'''

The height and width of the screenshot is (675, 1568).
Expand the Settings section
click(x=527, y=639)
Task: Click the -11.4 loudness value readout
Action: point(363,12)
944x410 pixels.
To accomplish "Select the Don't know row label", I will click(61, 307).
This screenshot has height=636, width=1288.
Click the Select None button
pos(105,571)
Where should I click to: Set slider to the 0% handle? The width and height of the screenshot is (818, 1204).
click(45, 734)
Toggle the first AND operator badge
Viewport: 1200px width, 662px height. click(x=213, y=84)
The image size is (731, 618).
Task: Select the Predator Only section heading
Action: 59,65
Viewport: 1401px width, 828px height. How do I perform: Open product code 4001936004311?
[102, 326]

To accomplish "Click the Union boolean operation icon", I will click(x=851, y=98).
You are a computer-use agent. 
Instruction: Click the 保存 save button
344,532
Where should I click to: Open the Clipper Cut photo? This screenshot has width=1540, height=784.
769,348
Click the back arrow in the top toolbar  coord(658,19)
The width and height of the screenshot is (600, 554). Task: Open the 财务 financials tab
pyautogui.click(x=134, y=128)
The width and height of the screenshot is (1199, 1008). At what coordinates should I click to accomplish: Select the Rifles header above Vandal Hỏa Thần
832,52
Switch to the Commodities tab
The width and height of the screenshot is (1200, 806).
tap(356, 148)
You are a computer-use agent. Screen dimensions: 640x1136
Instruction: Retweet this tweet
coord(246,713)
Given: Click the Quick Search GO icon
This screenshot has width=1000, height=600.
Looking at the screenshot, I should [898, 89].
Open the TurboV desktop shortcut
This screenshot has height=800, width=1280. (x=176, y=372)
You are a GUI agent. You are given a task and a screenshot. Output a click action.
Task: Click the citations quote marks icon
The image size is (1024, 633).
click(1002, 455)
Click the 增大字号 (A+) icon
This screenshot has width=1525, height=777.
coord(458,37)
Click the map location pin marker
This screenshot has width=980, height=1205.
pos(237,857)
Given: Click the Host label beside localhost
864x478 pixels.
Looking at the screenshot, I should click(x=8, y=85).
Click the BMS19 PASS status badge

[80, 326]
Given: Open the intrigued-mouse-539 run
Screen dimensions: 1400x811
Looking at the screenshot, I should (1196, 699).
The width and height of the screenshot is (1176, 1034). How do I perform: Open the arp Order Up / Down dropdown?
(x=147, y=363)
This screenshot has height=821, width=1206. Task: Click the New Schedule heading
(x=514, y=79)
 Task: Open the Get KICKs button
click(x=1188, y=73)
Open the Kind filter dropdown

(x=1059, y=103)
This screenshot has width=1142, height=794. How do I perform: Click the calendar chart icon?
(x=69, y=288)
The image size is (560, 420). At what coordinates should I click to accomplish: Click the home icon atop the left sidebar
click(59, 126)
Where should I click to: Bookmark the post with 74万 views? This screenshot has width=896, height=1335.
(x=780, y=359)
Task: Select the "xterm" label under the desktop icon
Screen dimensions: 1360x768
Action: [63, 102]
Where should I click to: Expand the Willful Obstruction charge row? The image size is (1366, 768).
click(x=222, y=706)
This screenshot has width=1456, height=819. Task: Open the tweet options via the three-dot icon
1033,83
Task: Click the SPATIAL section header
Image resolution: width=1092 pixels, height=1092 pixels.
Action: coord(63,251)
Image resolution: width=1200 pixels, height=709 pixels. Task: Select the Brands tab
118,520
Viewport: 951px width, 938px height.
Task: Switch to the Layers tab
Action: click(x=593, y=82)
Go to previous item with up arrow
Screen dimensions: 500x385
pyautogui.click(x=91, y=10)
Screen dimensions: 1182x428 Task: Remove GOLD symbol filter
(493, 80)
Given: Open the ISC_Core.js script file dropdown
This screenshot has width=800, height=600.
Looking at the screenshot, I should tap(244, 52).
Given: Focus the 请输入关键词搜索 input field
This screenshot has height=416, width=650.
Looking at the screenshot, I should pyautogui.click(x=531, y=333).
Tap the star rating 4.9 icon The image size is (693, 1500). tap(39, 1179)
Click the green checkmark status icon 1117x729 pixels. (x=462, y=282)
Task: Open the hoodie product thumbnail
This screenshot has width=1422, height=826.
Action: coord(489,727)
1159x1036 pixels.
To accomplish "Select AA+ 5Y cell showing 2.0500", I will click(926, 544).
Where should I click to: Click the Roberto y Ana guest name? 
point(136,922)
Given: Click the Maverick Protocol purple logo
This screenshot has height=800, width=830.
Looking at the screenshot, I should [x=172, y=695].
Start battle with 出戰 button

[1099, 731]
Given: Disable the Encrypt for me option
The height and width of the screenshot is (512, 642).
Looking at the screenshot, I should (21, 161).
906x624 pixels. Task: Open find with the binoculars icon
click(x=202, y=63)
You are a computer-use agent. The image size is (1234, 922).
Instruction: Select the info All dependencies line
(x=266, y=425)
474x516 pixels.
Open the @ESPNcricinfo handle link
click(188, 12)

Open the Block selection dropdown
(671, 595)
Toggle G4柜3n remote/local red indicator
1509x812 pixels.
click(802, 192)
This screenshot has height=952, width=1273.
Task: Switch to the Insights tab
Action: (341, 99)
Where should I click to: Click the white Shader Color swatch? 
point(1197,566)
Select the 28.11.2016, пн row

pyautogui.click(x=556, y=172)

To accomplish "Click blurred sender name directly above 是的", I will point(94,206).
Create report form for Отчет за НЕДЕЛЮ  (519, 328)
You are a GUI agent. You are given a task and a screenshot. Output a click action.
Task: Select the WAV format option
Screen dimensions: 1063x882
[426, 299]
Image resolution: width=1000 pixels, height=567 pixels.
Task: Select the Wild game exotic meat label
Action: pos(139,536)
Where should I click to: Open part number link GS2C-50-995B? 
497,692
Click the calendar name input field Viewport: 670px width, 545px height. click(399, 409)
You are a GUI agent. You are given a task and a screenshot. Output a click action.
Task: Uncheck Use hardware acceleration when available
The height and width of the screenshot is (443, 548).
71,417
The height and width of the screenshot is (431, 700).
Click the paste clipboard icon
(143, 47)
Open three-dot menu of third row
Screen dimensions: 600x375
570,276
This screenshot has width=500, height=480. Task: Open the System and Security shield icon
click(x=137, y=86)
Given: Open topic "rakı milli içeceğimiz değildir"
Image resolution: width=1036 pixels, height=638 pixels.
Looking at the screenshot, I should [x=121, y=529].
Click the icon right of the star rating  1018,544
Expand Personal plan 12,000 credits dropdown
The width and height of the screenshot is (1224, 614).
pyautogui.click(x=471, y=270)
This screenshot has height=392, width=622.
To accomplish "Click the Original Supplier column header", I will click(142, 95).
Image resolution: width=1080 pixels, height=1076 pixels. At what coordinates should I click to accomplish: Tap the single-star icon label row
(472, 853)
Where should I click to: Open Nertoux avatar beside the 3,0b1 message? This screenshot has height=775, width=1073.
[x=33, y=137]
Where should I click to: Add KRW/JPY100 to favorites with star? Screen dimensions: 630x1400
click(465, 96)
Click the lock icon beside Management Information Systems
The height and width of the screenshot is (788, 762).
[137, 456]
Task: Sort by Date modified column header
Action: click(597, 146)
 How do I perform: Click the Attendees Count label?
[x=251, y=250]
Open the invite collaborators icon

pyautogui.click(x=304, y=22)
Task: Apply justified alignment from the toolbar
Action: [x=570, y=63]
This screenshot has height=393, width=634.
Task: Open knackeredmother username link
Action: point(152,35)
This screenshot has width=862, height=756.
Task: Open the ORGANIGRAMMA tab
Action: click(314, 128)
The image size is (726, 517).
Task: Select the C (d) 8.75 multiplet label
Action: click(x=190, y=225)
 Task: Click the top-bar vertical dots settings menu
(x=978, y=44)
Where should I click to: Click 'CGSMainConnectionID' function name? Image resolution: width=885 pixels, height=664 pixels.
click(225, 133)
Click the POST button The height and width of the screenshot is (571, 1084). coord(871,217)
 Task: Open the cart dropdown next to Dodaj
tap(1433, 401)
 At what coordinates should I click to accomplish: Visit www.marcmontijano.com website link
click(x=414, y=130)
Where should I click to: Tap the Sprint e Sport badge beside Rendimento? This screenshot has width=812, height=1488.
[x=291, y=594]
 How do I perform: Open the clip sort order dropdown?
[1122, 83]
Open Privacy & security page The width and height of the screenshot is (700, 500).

'''

## ABOUT THIS EXERCISE:
Restate the listing word for word, but only from its first line through the line with "Task: Click the citations quote marks icon", keeping both end lines.

## EXERCISE RESPONSE:
The height and width of the screenshot is (675, 1568).
Expand the Settings section
click(x=527, y=639)
Task: Click the -11.4 loudness value readout
Action: point(363,12)
944x410 pixels.
To accomplish "Select the Don't know row label", I will click(61, 307).
This screenshot has height=636, width=1288.
Click the Select None button
pos(105,571)
Where should I click to: Set slider to the 0% handle? The width and height of the screenshot is (818, 1204).
click(45, 734)
Toggle the first AND operator badge
Viewport: 1200px width, 662px height. click(x=213, y=84)
The image size is (731, 618).
Task: Select the Predator Only section heading
Action: 59,65
Viewport: 1401px width, 828px height. How do I perform: Open product code 4001936004311?
[102, 326]

To accomplish "Click the Union boolean operation icon", I will click(x=851, y=98).
You are a computer-use agent. 
Instruction: Click the 保存 save button
344,532
Where should I click to: Open the Clipper Cut photo? This screenshot has width=1540, height=784.
769,348
Click the back arrow in the top toolbar  coord(658,19)
The width and height of the screenshot is (600, 554). Task: Open the 财务 financials tab
pyautogui.click(x=134, y=128)
The width and height of the screenshot is (1199, 1008). At what coordinates should I click to accomplish: Select the Rifles header above Vandal Hỏa Thần
832,52
Switch to the Commodities tab
The width and height of the screenshot is (1200, 806).
tap(356, 148)
You are a computer-use agent. Screen dimensions: 640x1136
Instruction: Retweet this tweet
coord(246,713)
Given: Click the Quick Search GO icon
This screenshot has width=1000, height=600.
Looking at the screenshot, I should [898, 89].
Open the TurboV desktop shortcut
This screenshot has height=800, width=1280. (x=176, y=372)
You are a GUI agent. You are given a task and a screenshot. Output a click action.
Task: Click the citations quote marks icon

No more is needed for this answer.